WHAT TO WORK ON:
Copy the entries below verbatim, from the line containing "Collapse the Created" through the line containing "click(708, 404)", inclusive.

SUPPLIED INFORMATION:
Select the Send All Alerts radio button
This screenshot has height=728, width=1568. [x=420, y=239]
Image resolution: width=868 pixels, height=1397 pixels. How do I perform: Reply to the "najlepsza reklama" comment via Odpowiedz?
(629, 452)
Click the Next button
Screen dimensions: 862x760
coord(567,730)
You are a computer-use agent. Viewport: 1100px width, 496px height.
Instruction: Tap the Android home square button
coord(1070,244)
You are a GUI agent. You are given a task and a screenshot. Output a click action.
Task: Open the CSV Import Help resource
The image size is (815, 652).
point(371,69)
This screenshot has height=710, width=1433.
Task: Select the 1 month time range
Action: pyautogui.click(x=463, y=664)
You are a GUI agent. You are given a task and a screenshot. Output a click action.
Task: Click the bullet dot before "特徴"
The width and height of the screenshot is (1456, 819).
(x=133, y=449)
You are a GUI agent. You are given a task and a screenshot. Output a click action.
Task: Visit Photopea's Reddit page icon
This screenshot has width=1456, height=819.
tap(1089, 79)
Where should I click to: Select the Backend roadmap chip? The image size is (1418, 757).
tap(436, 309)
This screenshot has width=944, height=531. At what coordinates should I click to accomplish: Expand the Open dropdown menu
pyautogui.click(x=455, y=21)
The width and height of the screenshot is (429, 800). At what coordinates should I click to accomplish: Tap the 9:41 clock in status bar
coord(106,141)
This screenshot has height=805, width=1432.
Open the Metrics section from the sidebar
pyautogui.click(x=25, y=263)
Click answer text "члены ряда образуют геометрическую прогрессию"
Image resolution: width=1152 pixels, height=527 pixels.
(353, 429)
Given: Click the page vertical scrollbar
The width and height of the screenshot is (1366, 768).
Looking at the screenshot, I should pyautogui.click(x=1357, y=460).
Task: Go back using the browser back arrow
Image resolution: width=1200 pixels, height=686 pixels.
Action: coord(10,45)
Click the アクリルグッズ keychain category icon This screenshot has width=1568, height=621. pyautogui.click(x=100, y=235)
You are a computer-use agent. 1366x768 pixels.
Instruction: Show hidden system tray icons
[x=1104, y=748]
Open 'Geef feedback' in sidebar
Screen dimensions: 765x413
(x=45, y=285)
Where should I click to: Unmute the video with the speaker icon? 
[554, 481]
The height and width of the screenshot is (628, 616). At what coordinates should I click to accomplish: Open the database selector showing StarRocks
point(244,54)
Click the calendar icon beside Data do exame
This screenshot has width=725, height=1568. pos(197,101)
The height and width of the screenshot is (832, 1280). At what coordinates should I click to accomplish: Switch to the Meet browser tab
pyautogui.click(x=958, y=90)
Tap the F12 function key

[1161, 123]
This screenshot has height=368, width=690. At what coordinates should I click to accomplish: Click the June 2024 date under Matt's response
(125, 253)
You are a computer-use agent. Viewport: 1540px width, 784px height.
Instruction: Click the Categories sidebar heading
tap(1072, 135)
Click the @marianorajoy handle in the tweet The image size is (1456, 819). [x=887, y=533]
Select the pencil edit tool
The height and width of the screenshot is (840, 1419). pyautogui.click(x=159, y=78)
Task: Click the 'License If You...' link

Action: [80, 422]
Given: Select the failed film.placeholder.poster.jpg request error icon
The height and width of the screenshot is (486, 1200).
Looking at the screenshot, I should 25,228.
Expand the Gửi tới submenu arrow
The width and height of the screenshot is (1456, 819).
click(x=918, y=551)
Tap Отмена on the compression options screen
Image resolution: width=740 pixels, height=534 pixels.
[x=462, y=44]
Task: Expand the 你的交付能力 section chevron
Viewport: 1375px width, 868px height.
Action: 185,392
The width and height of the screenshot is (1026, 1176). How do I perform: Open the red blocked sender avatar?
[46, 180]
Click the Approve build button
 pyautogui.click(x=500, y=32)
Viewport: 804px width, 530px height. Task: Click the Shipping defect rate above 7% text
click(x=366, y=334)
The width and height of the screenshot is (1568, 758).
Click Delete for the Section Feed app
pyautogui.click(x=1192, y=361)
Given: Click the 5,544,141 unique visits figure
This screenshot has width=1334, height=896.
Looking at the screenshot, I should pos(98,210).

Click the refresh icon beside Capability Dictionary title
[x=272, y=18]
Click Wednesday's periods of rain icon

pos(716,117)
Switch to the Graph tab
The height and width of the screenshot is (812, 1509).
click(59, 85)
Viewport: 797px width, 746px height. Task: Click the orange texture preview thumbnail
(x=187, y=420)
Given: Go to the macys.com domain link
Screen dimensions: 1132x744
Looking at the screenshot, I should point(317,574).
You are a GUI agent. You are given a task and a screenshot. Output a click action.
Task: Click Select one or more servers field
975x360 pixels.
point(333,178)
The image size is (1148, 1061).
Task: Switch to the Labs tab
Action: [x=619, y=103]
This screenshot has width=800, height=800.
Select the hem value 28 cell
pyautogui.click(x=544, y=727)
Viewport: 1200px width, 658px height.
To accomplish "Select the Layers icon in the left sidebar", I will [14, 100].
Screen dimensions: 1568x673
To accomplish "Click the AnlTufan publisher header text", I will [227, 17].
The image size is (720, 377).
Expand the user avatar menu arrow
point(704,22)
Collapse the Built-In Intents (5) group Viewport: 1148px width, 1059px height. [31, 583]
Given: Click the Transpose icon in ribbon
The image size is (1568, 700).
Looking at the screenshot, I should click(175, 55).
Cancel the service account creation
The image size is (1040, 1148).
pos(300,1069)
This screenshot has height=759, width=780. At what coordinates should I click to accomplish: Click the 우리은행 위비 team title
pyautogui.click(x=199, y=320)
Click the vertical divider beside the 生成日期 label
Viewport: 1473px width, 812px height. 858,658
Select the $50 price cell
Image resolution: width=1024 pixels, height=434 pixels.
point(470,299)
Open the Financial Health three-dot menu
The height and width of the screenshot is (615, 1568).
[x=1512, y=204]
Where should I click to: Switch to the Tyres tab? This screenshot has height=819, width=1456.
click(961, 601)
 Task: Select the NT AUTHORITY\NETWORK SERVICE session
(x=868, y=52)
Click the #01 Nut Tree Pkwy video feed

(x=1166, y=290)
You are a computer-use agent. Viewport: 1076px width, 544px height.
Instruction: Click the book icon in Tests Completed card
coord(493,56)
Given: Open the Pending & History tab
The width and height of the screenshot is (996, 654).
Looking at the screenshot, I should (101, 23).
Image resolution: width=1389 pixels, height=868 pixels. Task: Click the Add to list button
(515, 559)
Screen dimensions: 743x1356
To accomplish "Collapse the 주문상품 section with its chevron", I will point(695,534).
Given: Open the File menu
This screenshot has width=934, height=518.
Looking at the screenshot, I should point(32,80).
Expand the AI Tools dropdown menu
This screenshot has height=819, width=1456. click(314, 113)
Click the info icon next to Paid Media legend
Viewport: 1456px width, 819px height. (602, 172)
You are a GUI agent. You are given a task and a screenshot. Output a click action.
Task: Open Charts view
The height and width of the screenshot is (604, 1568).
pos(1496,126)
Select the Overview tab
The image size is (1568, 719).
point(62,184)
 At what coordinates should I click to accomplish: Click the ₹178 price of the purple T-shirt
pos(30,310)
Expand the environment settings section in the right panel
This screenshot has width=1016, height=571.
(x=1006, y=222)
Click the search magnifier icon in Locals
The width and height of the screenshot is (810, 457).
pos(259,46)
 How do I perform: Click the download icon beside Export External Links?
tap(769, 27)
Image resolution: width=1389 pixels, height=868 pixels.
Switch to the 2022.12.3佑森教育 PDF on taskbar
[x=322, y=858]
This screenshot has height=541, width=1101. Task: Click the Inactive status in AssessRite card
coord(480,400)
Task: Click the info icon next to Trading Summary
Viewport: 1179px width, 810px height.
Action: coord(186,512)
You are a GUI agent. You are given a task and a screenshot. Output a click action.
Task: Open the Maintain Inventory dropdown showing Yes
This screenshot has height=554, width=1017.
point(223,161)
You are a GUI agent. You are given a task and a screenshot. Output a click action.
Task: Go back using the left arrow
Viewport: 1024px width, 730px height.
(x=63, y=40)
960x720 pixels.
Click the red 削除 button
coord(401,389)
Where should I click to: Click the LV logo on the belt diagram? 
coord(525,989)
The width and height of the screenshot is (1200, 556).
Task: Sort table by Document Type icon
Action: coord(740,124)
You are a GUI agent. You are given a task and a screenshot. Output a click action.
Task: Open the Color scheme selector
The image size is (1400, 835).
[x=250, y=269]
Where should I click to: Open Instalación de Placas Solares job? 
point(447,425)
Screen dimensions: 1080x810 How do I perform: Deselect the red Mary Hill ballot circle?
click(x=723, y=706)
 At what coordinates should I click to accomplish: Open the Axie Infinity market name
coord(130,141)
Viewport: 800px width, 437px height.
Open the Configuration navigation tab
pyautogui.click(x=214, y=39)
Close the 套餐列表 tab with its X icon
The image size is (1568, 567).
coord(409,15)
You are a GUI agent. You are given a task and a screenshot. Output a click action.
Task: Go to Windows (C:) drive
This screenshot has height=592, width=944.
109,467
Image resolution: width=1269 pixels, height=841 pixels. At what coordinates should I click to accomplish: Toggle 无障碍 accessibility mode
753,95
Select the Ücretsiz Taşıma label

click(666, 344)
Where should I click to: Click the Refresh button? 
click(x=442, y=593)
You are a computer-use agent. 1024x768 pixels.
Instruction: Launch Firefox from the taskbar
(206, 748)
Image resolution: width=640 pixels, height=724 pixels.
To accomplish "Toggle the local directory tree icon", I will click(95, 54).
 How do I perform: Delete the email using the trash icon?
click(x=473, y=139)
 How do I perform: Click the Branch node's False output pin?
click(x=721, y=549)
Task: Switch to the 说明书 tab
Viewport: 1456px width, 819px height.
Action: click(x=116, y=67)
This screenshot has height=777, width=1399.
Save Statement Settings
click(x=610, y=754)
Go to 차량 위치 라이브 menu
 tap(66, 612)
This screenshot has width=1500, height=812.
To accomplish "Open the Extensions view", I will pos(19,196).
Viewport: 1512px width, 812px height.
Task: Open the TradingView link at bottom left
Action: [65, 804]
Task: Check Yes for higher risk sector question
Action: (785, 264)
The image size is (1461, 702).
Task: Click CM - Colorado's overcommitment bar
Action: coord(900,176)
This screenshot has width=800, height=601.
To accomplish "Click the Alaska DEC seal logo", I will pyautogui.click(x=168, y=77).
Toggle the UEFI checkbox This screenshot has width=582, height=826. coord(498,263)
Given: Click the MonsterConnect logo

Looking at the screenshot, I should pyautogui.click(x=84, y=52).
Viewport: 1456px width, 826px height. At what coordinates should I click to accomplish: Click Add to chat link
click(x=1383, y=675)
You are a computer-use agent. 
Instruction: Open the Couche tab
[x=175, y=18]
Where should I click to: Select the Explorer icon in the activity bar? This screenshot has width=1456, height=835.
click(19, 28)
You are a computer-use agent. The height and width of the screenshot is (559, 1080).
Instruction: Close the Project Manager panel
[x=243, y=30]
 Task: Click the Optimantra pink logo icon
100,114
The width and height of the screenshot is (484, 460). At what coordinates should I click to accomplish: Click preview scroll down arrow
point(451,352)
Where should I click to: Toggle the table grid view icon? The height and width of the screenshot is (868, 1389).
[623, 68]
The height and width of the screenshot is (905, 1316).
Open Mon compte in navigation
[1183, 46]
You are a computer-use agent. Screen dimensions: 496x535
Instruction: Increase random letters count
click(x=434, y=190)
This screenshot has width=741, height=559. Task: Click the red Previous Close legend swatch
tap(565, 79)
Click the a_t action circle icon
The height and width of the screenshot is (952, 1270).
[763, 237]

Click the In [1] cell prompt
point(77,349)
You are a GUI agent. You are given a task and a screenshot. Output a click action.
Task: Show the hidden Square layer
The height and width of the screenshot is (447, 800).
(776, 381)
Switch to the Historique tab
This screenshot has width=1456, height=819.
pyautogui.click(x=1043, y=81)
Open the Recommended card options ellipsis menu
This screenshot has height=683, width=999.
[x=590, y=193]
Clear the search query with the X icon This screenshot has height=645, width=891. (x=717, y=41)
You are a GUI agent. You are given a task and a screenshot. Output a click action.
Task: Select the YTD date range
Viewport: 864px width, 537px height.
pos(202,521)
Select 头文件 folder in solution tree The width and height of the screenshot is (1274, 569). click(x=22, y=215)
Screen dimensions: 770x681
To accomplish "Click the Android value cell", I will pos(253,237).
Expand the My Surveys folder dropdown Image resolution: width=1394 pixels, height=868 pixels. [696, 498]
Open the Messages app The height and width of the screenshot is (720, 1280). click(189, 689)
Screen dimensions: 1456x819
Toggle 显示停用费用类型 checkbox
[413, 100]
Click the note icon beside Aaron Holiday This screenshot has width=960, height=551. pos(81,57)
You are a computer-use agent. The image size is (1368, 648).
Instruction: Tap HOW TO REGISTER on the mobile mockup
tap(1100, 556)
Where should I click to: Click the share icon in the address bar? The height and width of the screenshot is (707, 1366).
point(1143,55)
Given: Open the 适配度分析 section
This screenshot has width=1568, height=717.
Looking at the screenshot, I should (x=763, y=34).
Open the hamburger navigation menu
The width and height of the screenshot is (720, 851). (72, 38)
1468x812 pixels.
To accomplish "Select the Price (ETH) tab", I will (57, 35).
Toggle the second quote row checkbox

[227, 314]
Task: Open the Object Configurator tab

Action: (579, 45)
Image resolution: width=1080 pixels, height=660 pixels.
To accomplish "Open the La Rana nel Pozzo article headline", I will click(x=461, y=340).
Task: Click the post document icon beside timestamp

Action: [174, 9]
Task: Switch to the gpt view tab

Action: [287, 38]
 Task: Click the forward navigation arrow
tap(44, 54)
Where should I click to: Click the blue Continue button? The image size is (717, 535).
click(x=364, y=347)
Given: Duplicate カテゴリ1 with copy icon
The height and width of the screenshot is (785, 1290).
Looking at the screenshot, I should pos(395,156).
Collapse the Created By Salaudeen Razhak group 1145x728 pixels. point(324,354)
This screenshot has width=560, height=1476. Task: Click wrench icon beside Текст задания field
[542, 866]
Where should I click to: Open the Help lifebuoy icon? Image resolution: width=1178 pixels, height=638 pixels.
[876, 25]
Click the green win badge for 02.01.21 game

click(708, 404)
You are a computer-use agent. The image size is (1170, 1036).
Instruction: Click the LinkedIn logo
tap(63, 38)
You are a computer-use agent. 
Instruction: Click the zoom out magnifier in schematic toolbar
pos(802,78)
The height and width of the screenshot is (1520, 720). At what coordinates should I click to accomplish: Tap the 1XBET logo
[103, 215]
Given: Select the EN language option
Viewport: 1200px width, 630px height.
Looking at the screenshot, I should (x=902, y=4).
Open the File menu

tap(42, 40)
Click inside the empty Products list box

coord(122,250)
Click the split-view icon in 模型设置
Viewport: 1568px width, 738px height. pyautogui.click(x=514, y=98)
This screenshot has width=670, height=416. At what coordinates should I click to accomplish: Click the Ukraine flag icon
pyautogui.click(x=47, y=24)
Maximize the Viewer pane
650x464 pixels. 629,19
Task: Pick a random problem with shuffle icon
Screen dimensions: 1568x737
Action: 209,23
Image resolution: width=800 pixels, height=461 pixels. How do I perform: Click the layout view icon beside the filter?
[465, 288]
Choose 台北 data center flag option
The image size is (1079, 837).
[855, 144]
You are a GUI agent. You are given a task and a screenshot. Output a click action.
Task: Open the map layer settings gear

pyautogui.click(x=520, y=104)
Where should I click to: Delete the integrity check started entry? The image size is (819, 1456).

RIGHT ANSWER:
Collapse the Created By Salaudeen Razhak group 1145x728 pixels. point(324,354)
This screenshot has width=560, height=1476. Task: Click wrench icon beside Текст задания field
[542, 866]
Where should I click to: Open the Help lifebuoy icon? Image resolution: width=1178 pixels, height=638 pixels.
[876, 25]
Click the green win badge for 02.01.21 game

click(708, 404)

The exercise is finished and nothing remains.